Lula refutou o chamado voto “Marécio”, do eleitor que vai optar por Marília Campos (PT) e Aécio Neves (PSDB) nas vagas ao Senado (Ricardo Stuckert/Divulgação)

Além disso, em agenda por Montes Claros, no Norte de Minas, nesta quinta-feira (17/09), o presidente Luiz Inácio Lula da Silva (PT) rejeitou comparações com o principal adversário, o candidato à Presidência, Flávio Bolsonaro (PL).

Dessa forma, lula minimizou a candidatura do opositor, declarando que ele “não é ninguém”, no dia em que Flávio conquistou mais um ponto percentual nas pesquisas de intenção de voto, o que os coloca tecnicamente empatados em primeiro e segundo turno.

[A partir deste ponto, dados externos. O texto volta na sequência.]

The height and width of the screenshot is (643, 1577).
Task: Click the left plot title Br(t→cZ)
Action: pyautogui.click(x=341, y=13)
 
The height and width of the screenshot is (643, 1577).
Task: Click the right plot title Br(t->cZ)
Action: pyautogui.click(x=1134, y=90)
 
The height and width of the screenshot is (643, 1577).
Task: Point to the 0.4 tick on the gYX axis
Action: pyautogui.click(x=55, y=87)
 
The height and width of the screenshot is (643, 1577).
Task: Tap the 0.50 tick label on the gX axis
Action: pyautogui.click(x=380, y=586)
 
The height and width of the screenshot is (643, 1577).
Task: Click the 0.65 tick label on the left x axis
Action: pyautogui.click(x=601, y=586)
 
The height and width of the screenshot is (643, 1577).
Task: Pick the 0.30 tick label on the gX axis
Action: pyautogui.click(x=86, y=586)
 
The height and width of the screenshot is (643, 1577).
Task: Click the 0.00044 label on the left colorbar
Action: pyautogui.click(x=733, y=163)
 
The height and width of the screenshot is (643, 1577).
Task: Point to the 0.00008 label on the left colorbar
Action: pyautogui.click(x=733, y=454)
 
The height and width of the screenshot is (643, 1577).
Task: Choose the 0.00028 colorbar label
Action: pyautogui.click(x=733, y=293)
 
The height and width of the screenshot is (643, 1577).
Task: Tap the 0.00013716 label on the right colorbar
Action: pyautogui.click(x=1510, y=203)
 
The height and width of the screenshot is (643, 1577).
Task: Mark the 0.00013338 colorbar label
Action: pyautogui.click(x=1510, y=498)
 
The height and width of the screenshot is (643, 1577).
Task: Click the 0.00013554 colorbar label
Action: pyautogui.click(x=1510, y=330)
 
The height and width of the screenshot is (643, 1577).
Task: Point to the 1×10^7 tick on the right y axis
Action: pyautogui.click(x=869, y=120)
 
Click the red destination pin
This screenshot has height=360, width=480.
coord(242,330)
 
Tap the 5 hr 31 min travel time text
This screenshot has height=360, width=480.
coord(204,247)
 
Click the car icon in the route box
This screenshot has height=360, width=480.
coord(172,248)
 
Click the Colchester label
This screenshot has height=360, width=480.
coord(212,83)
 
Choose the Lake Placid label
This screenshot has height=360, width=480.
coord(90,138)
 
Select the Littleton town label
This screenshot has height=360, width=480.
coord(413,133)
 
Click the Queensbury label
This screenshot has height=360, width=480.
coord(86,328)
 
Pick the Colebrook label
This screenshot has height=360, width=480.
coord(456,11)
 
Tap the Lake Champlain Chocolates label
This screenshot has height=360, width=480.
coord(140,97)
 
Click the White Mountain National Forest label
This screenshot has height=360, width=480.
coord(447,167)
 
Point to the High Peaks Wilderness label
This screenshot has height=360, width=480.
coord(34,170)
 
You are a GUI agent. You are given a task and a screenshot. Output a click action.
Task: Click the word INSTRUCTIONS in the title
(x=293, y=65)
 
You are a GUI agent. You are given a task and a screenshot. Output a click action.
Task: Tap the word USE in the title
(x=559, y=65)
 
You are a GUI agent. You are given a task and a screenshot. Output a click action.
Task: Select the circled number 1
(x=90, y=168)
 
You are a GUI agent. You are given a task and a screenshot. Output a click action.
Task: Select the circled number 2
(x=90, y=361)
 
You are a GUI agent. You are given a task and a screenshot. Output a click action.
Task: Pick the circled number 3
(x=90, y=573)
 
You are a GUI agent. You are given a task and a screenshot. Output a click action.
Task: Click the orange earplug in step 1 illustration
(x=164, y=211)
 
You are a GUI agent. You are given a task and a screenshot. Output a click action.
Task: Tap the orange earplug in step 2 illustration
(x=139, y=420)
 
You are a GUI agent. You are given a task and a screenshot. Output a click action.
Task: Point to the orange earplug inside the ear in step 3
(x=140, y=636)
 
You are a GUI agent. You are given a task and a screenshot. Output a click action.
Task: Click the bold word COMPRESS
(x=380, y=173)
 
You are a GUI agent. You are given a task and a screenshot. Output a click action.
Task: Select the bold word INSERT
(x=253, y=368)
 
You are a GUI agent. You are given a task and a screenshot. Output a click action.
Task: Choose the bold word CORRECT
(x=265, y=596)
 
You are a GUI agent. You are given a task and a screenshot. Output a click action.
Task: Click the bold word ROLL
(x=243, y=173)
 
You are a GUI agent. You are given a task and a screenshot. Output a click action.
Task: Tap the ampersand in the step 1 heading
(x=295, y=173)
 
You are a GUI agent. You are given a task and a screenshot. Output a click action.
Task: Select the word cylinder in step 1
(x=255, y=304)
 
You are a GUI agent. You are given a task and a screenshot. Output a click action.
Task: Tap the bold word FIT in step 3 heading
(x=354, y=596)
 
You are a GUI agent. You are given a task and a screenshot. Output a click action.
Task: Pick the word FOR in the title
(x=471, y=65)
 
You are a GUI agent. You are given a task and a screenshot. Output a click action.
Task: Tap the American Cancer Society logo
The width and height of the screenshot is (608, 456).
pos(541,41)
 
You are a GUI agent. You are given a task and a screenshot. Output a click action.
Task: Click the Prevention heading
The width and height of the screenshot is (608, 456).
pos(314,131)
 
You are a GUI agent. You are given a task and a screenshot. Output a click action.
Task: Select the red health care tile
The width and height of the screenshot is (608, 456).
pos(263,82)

Com isso, A nova pesquisa Datafolha indica que Lula segue com 39% no 1° turno, enquanto Flávio passou de 35% para 36%. Vale ressaltar que os aspectos relacionados a Montes Claros continuam sendo acompanhados com atenção.

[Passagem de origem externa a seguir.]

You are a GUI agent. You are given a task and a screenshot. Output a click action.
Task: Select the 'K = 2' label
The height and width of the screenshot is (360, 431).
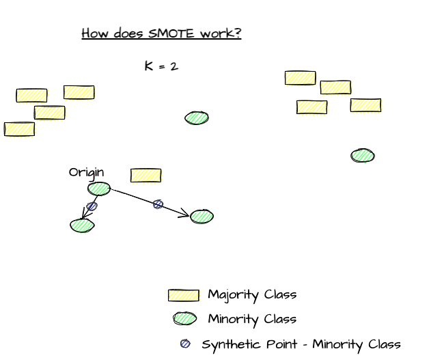(161, 66)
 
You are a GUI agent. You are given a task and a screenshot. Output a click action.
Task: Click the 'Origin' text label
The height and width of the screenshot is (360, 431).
(86, 172)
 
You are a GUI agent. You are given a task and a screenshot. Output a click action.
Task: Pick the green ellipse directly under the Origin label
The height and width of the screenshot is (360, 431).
(98, 189)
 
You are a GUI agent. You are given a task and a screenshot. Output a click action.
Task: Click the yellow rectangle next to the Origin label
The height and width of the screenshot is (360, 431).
(145, 176)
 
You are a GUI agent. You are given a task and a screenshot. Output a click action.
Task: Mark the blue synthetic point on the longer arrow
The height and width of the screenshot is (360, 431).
(158, 204)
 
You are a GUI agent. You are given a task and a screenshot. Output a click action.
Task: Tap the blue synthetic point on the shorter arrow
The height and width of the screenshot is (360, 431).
(92, 206)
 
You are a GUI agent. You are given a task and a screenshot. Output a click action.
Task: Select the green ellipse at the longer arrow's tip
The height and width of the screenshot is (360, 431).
(201, 217)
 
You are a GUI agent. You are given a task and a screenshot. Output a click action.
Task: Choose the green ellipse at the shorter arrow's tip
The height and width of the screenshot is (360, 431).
(82, 225)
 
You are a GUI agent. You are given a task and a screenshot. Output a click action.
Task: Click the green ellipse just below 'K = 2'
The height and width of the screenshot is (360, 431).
(197, 117)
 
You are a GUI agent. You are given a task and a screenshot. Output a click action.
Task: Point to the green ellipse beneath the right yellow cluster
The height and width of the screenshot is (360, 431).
(362, 156)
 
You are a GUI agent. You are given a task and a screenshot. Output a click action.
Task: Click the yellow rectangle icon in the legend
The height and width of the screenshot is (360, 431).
(183, 295)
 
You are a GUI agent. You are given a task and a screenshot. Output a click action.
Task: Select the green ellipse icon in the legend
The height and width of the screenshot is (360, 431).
(184, 318)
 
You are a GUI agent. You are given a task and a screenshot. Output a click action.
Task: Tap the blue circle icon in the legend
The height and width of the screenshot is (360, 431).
(185, 344)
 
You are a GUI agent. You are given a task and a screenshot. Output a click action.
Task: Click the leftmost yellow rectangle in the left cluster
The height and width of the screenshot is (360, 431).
(19, 129)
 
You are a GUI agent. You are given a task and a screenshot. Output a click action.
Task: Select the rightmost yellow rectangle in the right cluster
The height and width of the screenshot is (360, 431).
(365, 105)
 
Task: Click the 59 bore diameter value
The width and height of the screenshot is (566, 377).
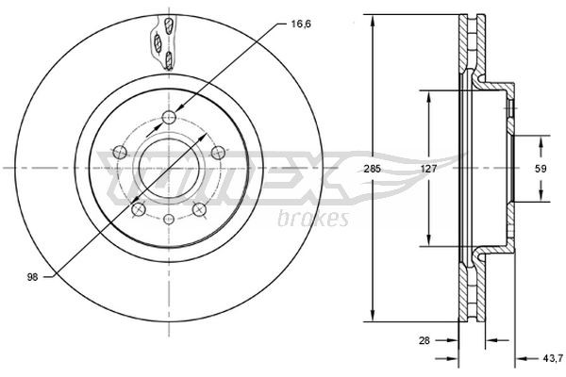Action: [541, 169]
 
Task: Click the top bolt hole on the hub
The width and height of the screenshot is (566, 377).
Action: [169, 115]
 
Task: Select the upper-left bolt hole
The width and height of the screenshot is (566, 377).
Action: [120, 150]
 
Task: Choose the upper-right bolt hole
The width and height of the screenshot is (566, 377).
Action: [217, 152]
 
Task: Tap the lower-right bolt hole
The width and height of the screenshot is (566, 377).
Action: [199, 208]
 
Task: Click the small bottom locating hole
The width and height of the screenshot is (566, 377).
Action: [169, 220]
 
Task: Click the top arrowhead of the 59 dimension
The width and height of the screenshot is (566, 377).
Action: [541, 140]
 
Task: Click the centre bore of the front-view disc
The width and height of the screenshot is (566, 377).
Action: [169, 168]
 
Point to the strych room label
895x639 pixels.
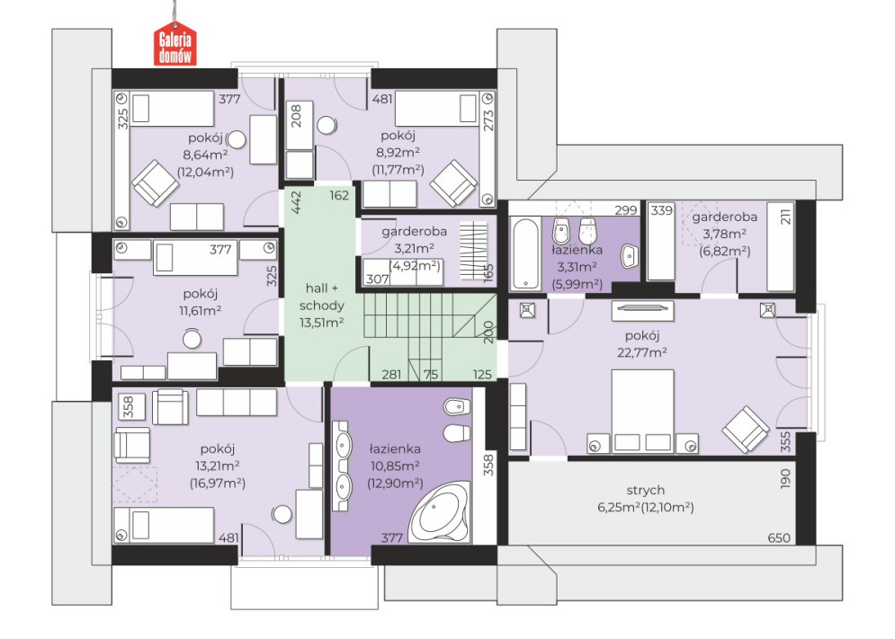pyautogui.click(x=645, y=490)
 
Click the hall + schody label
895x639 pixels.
pyautogui.click(x=321, y=296)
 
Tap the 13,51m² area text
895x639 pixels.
pyautogui.click(x=321, y=323)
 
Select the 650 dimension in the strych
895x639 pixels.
pyautogui.click(x=779, y=537)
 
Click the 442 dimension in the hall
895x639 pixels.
pyautogui.click(x=296, y=202)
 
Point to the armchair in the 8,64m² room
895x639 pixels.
pyautogui.click(x=155, y=182)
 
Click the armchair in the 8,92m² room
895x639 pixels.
pyautogui.click(x=453, y=182)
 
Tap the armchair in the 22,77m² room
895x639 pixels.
pyautogui.click(x=746, y=430)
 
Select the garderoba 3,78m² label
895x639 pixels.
pyautogui.click(x=725, y=217)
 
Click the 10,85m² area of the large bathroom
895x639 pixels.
pyautogui.click(x=394, y=466)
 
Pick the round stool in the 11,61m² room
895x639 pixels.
pyautogui.click(x=192, y=339)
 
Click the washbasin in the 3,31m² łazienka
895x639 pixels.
pyautogui.click(x=630, y=255)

Nesse sentido, O petista pediu que eventuais paralelos sejam traçados com o pai de Flávio, o ex-presidente Jair Bolsonaro (PL). “O pai dele que governou quatro anos. Portanto, eu quero me comparar com o pai dele que tentou dar o golpe dia 8 de janeiro. Em seguida, O pai dele que tramou a minha morte e a morte do Alckmin e a morte do Presidente do Tribunal Eleitoral”, disse.

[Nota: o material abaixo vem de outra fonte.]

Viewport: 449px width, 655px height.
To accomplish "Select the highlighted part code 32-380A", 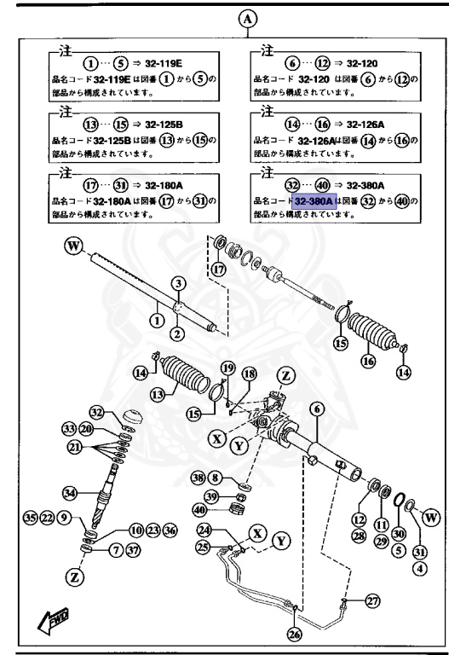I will click(312, 201).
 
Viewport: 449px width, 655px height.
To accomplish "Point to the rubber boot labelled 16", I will click(373, 333).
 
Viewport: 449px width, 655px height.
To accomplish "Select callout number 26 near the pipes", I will click(294, 634).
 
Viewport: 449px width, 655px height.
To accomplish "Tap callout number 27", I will click(371, 601).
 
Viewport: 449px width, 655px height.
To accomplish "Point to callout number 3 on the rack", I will click(177, 282).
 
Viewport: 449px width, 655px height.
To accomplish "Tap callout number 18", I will click(249, 374).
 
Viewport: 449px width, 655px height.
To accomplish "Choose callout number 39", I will click(210, 497).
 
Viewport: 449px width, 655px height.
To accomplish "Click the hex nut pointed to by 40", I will click(239, 509).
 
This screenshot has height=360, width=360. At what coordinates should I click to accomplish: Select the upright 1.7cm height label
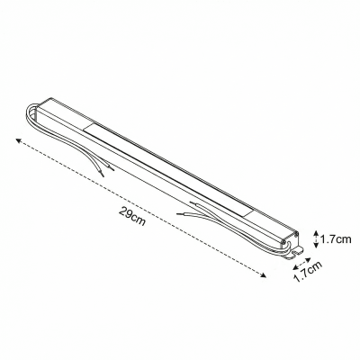click(x=337, y=238)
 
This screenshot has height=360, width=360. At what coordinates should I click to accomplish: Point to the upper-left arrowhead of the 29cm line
click(x=16, y=140)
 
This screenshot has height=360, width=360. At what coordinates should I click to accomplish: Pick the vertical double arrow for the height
click(x=315, y=238)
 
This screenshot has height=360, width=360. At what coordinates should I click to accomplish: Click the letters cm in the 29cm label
click(x=139, y=221)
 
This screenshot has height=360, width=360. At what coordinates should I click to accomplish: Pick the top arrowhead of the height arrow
click(x=315, y=230)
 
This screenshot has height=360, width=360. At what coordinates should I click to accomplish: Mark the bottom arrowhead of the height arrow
click(x=315, y=248)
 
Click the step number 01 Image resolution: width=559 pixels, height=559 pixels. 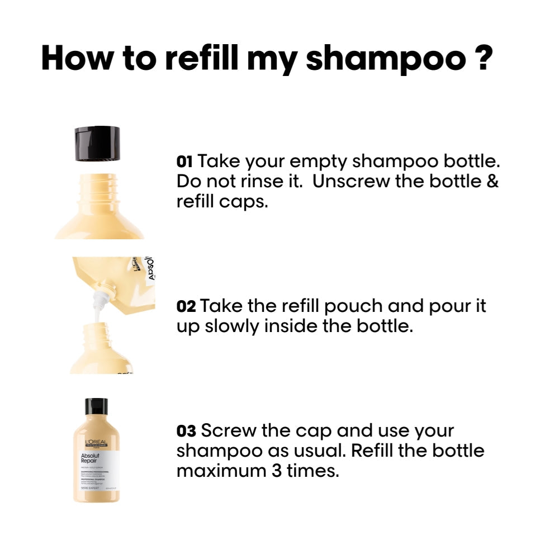pyautogui.click(x=184, y=163)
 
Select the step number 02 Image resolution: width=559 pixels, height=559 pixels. pyautogui.click(x=186, y=307)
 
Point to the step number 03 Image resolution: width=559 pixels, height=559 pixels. pyautogui.click(x=186, y=432)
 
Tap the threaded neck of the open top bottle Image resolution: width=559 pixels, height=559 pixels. pyautogui.click(x=100, y=183)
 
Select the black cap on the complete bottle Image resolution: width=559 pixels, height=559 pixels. pyautogui.click(x=96, y=407)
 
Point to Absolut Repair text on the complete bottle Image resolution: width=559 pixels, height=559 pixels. pyautogui.click(x=89, y=457)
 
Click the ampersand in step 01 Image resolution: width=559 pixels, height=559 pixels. pyautogui.click(x=492, y=182)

Montes Claros: “Não vamos dar colher de chá para a extrema direita nesse país”

O apelo de Lula não se restringiu ao pedido de reeleição. O presidente também pediu aos eleitores para dedicarem todos os votos à chapa petista, a pretexto de afastar a extrema direita. “Não vamos dar colher de chá para a extrema direita nesse país. Uma direita fascista que fica pedindo para que o Trump intervenha no Brasil. E o Trump sabe que não pode se meter na nossa eleição, porque esse país não é governado por qualquer um”, declarou.

A declaração surge meses após vir à tona uma carta enviada pelo secretário de Estado dos Estados Unidos, Marco Rubio a Flávio Bolsonaro, revelando que o parlamentar brasileiro se comprometeu a colocar uma eventual “equipe de transição” à disposição da Casa Branca, se eleito em outubro.

Sem Marécio

Lula refutou o chamado voto “Marécio”, do eleitor que vai optar por Marília Campos (PT) e Aécio Neves (PSDB) nas vagas ao Senado.

“Eu pensei que eu era amigo do Aécio, mas todos os programas que nós fizemos, ele não colocava o nome do governo federal. E quando candidato a presidente, eu nunca vi um homem ofender tanto uma mulher como ele ofendeu a companheira Dilma Rousseff durante a campanha. Não tem essa de fazer dobradinha entre Marília e Áurea, com Aécio ou outro candidato qualquer. Eu preciso de ajuda no Senado. Quem votar na Marília, vota na Áurea”, disparou.

Esta é a terceira visita do presidente Lula a Minas Gerais, na atual campanha de reeleição. Na agenda o presidente mesclou o comício com compromissos de governo.